Un jour, peut-être… l’île d’Aix
Je suis peu actif sur le bornioblog. Trop peu, alors qu’il y aurait tant à dire, et ce dans pas mal de domaines. Alors forcément, pour une reprise, il faut faire des choix. Un, en l’occurrence, qui s’impose de lui-même : Thierry Pelletier.
Mon ami Pif en avait parlé naguère, mais pas assez, loin s’en faut. Alors si personne ne le fait, et si moi je ne le fais pas, hein, vous connaissez la suite.
Thierry Pelletier est un type qui a une âme, des tripes, une plume et un blog. Ses trois premiers attributs justifient allègrement qu’on visite le quatrième, sans que je n’aie à argumenter plus avant : si vous êtes là c’est que vous savez pouvoir me faire confiance. Pour autant, qu’il me soit permis d’insister un brin : ce monsieur sait dire le poignant comme l’anodin sur un ton faussement léger et vraiment gouailleur qui, loin d’atténuer le propos, ne l’en rend que plus sensé. Ça sent le vécu, la fumée pas toujours légale et la bière qui n’a pas eu le temps de tiédir. Et pour tout dire, je suis fan. Alors vous allez me faire le plaisir de consacrer les quelques minutes qui suivent à prendre connaissance de l’œuvre de Thierry Pelletier, un type dont je m’enorgueillirais d’être l’ami. Mais ça, ce serait dans un monde parfait.

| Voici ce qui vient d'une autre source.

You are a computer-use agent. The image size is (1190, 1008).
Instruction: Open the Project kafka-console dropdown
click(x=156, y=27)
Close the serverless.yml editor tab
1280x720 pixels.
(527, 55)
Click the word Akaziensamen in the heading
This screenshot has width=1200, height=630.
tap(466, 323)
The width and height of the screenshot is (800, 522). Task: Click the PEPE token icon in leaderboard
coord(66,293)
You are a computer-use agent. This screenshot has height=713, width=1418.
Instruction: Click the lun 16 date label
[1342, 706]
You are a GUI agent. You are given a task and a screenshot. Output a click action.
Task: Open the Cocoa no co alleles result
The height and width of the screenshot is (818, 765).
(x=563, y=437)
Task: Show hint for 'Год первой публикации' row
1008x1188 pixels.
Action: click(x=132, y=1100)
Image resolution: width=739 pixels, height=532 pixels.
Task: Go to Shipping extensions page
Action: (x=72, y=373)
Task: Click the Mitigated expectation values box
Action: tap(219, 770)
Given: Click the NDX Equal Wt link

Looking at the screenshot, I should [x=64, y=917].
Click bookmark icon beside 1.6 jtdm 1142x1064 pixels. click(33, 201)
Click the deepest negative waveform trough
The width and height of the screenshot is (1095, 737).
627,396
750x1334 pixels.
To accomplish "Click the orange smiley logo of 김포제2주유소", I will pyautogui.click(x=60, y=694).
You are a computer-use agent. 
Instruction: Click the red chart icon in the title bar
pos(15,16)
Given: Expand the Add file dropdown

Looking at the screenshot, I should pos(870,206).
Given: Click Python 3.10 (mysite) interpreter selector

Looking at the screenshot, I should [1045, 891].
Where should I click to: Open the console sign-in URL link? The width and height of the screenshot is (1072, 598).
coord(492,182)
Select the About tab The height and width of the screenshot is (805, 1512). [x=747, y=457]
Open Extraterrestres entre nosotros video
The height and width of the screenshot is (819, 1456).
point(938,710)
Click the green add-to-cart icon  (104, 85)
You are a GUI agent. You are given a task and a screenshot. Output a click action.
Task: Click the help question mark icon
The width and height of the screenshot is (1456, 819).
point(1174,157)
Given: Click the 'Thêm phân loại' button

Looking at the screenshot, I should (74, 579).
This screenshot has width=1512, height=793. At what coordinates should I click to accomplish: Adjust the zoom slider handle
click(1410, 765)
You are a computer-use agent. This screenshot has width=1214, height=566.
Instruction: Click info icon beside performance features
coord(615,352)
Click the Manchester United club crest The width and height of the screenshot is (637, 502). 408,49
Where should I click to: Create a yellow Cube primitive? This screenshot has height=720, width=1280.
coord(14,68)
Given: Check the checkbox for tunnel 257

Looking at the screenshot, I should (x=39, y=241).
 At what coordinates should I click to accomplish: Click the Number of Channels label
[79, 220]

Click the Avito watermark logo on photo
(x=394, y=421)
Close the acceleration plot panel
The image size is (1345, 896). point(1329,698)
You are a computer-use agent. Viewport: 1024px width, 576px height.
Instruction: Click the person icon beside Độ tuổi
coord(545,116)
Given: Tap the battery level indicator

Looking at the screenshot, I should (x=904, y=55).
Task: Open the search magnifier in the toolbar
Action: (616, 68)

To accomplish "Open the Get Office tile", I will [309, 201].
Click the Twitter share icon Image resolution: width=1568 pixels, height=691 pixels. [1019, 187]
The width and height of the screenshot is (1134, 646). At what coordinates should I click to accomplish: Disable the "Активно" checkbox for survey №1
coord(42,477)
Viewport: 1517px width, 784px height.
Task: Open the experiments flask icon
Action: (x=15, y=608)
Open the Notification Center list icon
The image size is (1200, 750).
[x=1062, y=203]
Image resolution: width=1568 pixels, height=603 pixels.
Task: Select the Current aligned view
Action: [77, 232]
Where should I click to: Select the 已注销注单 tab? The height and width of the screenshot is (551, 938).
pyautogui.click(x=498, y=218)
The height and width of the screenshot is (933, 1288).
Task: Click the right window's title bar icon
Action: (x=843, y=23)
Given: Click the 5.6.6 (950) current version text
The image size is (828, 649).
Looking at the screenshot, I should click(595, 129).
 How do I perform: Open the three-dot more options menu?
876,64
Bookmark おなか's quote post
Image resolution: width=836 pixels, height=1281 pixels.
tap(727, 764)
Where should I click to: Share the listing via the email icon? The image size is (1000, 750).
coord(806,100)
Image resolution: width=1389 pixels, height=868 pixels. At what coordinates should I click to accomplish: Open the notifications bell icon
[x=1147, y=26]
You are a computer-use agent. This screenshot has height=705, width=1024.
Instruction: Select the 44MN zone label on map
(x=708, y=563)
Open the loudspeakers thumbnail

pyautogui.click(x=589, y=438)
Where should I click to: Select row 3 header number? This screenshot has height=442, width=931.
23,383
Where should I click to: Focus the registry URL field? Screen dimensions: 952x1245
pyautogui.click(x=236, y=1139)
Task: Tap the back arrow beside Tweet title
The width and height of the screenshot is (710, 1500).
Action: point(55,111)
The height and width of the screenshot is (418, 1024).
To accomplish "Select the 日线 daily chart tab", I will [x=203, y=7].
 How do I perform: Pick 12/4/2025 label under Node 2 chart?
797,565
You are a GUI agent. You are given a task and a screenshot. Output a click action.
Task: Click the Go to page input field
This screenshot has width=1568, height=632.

P.S. : “La France de toutenbas” a connu un précédent, ailleurs, chez Libération, et c’est là que ça se passait. Il faut y aller aussi, évidemment. Mais à l’avenir, l’inédit, c’est sur le blog hébergé chez Libertalia que ça se passera.
Le 25 septembre 2008 à 11:27
Ravi de voir 1) que tu es vivant 2) sur le blog, j’entends, 3) que j’avais vu juste.